[Opening Data section]

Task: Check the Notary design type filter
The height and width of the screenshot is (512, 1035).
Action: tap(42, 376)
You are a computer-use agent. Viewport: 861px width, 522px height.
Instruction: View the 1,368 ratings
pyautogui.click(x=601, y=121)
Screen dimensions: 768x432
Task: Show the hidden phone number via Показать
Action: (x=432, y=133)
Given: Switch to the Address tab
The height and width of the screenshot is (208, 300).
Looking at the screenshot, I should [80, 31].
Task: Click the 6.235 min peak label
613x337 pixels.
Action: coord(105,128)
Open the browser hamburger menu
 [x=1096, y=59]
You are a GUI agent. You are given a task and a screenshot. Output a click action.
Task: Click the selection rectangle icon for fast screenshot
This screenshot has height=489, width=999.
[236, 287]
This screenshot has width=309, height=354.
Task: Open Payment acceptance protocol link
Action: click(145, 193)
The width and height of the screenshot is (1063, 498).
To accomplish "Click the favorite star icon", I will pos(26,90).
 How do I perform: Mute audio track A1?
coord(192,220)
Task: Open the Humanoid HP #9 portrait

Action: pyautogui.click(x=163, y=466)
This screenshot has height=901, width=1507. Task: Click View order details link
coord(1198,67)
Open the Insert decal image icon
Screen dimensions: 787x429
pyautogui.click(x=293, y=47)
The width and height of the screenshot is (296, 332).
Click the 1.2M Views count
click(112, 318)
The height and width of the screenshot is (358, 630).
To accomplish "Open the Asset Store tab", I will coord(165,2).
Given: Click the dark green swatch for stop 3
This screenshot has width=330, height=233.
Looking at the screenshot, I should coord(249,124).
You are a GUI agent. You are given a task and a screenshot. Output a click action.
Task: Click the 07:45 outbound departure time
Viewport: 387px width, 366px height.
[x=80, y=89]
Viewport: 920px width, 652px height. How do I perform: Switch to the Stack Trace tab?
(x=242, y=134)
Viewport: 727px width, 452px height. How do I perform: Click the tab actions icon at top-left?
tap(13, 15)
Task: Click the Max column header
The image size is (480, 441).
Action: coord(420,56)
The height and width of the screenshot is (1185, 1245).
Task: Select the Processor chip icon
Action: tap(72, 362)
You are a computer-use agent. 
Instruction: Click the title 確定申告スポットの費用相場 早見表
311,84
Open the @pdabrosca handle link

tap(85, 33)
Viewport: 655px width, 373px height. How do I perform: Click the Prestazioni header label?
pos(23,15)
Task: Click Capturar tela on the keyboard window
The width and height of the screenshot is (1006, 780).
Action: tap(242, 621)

[Closing Data section]

§ Assignment
Copy out the lines beginning at the one that contains "Viewport: 387px width, 366px height.". Stop at the final line of the data, and include it.

§ Solution for this exercise
Viewport: 387px width, 366px height.
[x=80, y=89]
Viewport: 920px width, 652px height. How do I perform: Switch to the Stack Trace tab?
(x=242, y=134)
Viewport: 727px width, 452px height. How do I perform: Click the tab actions icon at top-left?
tap(13, 15)
Task: Click the Max column header
The image size is (480, 441).
Action: coord(420,56)
The height and width of the screenshot is (1185, 1245).
Task: Select the Processor chip icon
Action: tap(72, 362)
You are a computer-use agent. 
Instruction: Click the title 確定申告スポットの費用相場 早見表
311,84
Open the @pdabrosca handle link

tap(85, 33)
Viewport: 655px width, 373px height. How do I perform: Click the Prestazioni header label?
pos(23,15)
Task: Click Capturar tela on the keyboard window
The width and height of the screenshot is (1006, 780).
Action: tap(242, 621)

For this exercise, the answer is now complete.